Applications for mortgages for new home purchases decreased 6% on an unadjusted basis in November compared with October but were up 12.2% compared with November 2016, according to the Mortgage Bankers Association (MBA) Builder Applications Survey (BAS).
On a seasonally adjusted basis, applications for new home purchases increased 0.6% compared with October.
Part of the reason applications for new home sales were down month-over-month on an unadjusted basis is because of the impact of the recent hurricanes in Texas, Florida and Puerto Rico.

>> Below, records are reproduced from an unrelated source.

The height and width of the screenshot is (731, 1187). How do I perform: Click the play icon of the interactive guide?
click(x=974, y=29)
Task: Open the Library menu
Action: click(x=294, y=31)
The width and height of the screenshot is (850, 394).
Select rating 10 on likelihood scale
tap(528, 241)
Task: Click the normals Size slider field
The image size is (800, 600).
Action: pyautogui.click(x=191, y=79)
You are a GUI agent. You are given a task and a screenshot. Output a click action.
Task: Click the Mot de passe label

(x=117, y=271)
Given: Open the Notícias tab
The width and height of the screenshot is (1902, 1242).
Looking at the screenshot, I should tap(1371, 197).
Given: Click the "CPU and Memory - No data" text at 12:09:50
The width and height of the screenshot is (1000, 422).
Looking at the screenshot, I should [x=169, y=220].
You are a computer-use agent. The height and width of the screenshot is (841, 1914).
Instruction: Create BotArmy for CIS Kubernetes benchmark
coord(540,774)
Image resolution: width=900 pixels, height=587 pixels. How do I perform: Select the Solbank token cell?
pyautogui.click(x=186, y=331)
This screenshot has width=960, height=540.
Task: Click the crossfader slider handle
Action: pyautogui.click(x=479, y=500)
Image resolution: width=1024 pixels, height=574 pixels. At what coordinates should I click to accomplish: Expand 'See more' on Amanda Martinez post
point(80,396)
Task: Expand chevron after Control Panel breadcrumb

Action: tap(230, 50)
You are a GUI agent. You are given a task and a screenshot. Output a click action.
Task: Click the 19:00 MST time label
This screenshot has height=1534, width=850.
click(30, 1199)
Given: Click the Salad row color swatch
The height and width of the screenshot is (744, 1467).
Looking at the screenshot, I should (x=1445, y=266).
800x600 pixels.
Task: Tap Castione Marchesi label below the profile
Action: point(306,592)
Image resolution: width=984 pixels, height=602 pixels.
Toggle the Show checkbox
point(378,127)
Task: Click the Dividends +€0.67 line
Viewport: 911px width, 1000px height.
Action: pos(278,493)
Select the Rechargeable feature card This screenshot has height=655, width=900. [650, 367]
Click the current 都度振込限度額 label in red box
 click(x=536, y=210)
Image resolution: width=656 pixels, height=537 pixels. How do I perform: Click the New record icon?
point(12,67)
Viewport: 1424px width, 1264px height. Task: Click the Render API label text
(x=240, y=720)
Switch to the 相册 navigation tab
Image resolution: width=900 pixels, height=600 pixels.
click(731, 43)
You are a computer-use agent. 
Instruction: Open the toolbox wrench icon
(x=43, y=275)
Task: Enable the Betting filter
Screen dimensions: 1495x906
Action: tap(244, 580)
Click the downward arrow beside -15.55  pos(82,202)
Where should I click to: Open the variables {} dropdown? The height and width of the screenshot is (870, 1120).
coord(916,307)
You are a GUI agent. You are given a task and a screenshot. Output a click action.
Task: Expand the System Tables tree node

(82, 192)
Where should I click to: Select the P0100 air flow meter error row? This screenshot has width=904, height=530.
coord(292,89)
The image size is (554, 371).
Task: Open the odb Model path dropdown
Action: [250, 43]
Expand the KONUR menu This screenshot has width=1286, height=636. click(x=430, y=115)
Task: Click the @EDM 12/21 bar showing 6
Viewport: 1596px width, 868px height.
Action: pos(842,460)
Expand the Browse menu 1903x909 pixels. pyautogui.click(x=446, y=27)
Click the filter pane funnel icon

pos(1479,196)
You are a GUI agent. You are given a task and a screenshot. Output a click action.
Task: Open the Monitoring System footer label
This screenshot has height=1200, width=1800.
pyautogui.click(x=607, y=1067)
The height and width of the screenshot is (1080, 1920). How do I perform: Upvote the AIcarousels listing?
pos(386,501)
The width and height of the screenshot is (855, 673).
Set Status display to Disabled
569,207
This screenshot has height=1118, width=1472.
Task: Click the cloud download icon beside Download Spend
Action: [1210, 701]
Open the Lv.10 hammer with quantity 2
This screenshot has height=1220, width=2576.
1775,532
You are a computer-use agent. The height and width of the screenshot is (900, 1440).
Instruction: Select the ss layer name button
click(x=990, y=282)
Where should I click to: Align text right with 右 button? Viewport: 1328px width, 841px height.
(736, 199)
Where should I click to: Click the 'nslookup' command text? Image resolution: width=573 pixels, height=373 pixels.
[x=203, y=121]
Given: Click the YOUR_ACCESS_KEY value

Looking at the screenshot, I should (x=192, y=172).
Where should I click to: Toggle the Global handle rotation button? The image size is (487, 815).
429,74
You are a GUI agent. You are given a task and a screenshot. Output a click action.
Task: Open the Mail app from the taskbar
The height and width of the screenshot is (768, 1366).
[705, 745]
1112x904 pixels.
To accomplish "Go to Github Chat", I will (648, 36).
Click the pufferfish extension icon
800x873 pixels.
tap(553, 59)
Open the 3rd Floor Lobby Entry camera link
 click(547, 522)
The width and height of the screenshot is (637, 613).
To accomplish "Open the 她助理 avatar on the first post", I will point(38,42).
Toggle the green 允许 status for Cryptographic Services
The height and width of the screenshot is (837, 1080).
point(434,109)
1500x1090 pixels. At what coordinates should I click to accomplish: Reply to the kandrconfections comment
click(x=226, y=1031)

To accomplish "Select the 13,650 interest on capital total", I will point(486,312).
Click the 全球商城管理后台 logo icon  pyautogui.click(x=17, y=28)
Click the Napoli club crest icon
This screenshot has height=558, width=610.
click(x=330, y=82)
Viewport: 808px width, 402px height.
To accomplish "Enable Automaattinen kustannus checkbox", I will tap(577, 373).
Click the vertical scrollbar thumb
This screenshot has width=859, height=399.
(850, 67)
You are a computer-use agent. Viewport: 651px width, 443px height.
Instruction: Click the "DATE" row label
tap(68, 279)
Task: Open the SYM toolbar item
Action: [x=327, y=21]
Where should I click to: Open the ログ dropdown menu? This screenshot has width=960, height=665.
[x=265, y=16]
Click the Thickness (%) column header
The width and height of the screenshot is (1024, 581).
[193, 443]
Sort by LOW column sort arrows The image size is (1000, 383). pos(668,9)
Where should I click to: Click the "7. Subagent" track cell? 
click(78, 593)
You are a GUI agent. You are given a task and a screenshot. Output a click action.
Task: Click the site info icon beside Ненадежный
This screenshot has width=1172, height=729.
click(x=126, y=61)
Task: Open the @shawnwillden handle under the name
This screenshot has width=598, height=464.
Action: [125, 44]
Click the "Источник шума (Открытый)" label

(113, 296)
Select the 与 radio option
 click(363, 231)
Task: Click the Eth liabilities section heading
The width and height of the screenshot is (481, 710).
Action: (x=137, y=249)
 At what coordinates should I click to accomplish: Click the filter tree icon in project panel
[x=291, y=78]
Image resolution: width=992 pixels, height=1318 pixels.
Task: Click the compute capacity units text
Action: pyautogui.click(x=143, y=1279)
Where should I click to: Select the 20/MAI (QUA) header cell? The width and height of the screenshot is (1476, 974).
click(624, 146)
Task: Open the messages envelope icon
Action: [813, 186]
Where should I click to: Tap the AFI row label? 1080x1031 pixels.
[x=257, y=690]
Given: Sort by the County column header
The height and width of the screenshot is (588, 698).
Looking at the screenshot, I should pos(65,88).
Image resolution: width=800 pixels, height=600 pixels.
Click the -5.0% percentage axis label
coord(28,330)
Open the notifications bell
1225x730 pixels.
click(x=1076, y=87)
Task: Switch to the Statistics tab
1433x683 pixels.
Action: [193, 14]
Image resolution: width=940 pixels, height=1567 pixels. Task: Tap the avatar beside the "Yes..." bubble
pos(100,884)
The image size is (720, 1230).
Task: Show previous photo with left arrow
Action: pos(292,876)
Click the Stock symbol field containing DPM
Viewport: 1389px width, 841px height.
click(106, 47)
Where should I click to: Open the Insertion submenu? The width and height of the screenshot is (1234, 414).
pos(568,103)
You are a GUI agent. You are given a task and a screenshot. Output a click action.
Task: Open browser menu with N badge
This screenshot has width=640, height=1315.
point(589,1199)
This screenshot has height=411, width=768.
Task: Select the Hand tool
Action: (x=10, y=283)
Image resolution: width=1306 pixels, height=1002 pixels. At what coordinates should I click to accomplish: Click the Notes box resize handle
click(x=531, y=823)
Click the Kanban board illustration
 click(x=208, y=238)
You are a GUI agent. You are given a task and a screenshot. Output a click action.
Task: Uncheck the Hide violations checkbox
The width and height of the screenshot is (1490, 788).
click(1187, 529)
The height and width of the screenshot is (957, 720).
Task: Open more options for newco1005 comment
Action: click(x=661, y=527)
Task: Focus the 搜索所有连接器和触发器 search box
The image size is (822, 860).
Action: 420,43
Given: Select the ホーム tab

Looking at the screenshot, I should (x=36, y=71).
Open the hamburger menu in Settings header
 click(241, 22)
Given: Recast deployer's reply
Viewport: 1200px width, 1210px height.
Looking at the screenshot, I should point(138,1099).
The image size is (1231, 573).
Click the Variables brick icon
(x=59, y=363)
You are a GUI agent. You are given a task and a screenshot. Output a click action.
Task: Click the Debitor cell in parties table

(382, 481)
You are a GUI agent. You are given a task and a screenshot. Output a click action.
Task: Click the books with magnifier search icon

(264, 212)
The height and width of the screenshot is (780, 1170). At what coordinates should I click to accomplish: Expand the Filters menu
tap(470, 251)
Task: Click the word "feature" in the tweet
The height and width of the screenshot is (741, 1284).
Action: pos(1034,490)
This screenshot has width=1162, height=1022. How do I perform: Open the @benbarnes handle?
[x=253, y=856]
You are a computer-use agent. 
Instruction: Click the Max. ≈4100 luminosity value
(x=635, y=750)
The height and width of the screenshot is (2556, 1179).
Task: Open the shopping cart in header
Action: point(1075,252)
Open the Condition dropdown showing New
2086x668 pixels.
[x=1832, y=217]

However, Lynn Fisher, vice president of research and economics for the MBA, says new home sales in the affected regions are now starting to recover.
“Looking ahead to 2018, filling open construction jobs will remain a main challenge for the home-building industry,” Fisher says in a statement.
The MBA estimates new single-family home sales were running at a seasonally adjusted annual rate of 663,000 units in November.
On an unadjusted basis, the MBA estimates that there were about 47,000 new home sales in November, a decrease of 11.3% compared with about 53,000 in October.
By product type, conventional loans comprised 71.4% of loan applications, Federal Housing Administration loans comprised 15.2%, Rural Housing Service/U.S. Department of Agriculture loans comprised 1.1% and Veterans Affairs loans comprised 12.3%.
The average loan size for a new home decreased to $337,427 – down from $339,534 in October.